We are becoming increasingly emotionally preoccupied with worries about ageing and trying to look younger is an attempt to tackle ageism according to cognitive neuroscientist and psychologist Dr Lynda Shaw.
Dr Shaw argues we are losing our ability to age with dignity because of the profound negative stereotypes we have of older people and their capabilities, and a tendency to see old people as a single generic group. As a result Shaw believes we are on a constant quest to look and stay young.
“No matter what our age, the pressures of looking youthful and beautiful has meant a fixation with anti wrinkle creams, extreme work outs and plastic surgery in an attempt to fend off the look of ageing and the term of looking and being ‘old’. We have lost our confidence in our own skin – literally. We are so busy trying to delay the onset of ageing to avoid stereotypes that we are increasingly unable to accept and adapt to changes in later life. By denying ourselves the ability to age with dignity we are limiting ourselves. What’s wrong with being happy with the age we are?
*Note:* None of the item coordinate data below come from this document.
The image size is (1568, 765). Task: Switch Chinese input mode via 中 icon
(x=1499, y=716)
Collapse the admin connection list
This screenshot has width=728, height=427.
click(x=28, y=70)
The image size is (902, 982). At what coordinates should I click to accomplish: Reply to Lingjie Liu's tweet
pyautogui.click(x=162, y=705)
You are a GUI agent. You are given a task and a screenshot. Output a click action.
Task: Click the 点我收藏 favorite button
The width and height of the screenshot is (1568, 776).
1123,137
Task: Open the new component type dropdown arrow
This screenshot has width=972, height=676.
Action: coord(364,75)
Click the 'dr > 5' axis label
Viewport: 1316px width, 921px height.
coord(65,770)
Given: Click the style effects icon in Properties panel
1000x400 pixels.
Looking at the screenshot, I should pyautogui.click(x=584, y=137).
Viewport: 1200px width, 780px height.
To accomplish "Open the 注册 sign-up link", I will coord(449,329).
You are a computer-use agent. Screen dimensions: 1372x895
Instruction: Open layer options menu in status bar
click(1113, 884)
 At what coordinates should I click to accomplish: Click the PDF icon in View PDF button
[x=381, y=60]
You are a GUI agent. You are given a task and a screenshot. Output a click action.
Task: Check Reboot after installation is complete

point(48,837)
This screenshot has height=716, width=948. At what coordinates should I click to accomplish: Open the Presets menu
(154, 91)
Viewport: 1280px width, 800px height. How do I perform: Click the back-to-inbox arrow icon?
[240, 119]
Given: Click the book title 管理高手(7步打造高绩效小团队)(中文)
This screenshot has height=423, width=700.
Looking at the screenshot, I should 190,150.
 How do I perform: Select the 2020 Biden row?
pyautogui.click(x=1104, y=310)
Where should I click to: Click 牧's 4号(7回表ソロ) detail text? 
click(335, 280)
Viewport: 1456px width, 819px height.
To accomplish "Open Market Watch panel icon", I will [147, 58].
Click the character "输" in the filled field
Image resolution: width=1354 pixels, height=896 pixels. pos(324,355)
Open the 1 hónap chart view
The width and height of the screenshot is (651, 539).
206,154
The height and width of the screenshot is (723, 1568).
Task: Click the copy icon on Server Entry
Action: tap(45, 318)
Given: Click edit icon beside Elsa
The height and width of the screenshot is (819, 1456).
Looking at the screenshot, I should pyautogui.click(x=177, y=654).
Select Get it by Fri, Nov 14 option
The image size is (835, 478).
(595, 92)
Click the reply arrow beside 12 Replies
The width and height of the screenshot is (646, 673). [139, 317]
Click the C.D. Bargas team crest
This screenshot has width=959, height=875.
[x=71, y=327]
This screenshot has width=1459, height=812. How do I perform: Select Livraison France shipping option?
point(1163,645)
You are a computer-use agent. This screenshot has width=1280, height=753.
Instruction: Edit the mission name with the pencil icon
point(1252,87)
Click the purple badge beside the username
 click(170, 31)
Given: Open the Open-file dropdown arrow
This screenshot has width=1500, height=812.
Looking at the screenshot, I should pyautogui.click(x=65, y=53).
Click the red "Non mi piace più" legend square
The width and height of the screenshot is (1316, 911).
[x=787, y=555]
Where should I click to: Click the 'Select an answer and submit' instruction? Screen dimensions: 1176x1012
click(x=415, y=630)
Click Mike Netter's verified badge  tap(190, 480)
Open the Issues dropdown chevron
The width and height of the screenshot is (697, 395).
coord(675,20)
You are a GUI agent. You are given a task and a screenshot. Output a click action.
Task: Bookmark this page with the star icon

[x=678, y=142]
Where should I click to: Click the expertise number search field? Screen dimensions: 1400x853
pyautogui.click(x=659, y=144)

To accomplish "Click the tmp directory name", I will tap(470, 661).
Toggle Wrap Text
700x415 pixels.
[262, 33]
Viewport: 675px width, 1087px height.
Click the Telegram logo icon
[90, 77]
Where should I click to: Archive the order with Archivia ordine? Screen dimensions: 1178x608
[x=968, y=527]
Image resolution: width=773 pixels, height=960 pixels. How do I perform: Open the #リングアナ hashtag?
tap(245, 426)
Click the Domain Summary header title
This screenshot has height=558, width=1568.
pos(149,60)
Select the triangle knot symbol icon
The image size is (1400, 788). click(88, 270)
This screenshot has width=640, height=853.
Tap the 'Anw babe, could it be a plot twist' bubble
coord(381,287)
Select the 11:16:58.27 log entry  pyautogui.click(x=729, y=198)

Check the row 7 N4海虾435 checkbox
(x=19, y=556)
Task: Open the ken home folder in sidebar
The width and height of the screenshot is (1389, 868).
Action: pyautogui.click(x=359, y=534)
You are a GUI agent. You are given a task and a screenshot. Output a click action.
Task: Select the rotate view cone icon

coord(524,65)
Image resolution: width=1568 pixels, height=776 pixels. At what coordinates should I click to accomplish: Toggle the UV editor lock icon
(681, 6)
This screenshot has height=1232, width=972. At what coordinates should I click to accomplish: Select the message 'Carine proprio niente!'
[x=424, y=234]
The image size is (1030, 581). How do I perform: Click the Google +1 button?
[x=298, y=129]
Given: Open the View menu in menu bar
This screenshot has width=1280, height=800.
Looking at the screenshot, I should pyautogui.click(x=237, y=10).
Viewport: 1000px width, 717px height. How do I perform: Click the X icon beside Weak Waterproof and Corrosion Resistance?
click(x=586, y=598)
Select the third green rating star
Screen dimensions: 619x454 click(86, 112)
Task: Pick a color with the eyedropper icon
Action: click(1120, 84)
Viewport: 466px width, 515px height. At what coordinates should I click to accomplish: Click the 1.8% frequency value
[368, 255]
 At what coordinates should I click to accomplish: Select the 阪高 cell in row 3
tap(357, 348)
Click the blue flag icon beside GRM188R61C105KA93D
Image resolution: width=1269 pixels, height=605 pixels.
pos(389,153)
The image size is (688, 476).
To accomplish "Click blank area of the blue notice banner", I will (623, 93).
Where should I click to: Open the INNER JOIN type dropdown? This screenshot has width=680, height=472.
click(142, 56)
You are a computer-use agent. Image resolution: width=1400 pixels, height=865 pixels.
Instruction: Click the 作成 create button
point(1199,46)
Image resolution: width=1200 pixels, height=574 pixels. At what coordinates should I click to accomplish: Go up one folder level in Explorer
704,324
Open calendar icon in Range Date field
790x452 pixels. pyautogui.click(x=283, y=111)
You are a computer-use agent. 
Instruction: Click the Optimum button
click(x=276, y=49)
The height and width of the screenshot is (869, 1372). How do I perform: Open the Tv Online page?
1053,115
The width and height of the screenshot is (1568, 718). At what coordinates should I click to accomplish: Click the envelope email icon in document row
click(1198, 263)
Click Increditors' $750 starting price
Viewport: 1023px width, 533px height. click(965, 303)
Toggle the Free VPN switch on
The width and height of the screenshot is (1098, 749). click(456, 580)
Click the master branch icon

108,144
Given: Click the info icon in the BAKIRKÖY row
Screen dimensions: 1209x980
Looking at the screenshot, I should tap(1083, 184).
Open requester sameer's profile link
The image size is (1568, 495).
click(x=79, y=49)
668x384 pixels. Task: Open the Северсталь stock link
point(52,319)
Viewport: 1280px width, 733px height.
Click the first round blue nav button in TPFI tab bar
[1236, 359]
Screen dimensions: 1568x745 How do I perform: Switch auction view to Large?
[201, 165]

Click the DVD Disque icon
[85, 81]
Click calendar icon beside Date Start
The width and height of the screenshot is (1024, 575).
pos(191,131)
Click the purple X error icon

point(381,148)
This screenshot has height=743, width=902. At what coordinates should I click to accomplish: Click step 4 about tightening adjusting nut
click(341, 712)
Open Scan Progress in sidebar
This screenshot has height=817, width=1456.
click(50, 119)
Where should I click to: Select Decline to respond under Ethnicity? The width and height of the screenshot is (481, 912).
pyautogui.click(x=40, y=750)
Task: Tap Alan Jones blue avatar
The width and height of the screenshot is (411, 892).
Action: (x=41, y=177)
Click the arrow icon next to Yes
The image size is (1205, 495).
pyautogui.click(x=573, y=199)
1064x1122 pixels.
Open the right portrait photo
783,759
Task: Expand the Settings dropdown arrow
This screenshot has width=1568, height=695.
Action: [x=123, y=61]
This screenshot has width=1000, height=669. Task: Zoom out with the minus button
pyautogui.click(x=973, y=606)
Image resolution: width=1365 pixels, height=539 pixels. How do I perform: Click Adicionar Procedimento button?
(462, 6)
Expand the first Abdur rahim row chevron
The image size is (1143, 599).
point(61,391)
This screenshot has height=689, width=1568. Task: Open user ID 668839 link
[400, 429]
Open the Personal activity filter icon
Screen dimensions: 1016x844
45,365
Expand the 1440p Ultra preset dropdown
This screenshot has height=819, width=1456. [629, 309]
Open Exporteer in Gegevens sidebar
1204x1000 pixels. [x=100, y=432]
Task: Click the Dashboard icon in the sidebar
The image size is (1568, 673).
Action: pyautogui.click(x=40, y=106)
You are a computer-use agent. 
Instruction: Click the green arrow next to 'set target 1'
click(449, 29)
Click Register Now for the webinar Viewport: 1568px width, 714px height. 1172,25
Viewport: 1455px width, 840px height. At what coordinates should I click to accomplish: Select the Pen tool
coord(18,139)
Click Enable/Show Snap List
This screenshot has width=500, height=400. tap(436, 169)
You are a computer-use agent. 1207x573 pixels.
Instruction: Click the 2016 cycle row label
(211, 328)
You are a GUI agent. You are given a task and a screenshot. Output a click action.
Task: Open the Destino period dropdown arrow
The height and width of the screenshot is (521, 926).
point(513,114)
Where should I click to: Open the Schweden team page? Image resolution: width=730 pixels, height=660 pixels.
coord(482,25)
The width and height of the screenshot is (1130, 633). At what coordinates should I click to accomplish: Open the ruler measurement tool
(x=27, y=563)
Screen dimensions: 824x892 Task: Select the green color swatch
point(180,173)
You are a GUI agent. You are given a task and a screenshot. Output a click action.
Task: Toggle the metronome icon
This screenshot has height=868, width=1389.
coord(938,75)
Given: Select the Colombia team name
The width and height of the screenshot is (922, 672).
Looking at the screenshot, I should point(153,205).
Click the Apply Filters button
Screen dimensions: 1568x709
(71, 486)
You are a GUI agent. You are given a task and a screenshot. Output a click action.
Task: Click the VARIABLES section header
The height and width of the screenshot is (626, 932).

“In this competitive world we are praised if we look younger than our actual age as opposed to revering someone who ages gracefully and with dignity. Those who don’t dye their hair the colour they had it in their twenties are said to be letting themselves go. Long gone are the days of communities respecting their elders because of their years, experience and wisdom. In fact the growing lack of importance of the community has had a direct impact on the self esteem of our elders.
“Of course, many get aches and pains, but on the whole there are plenty of older people who love learning, having fun and wonderfully contribute to their families and communities. This is what we need to acknowledge, perpetuate and shout about. Forget the out-of-date stereotypical ideas about growing older. Those ideas are out of fashion, not the people.”
Shaw believes as more people are living to an advanced age, we are going through a period of adjustment. Embracing change means we live more positively. Ageing happens socially, physically and cognitively but Shaw argues that we need to fight the stereotypes that we just wither away and don’t have a place in society other than being a drain.
“My father used to say that he didn’t feel any different as he got older, but he noticed other people treated him differently and he didn’t like it! Wrinkles seem to define us and represent an inability to look after ourselves. Instead good health and successful ageing should be whether we are eating healthily, exercising regularly, avoiding too much sun exposure and coping well with stress.
“Ageism is everywhere and is quite frankly foolish. We should be breaking down stereotypes. Not ageing with dignity is not successful ageing. Isn’t it better to be enjoying ourselves and feeling respected for all we can contribute? Ageing is inevitable, our age is the one thing we can’t change so lets it well.”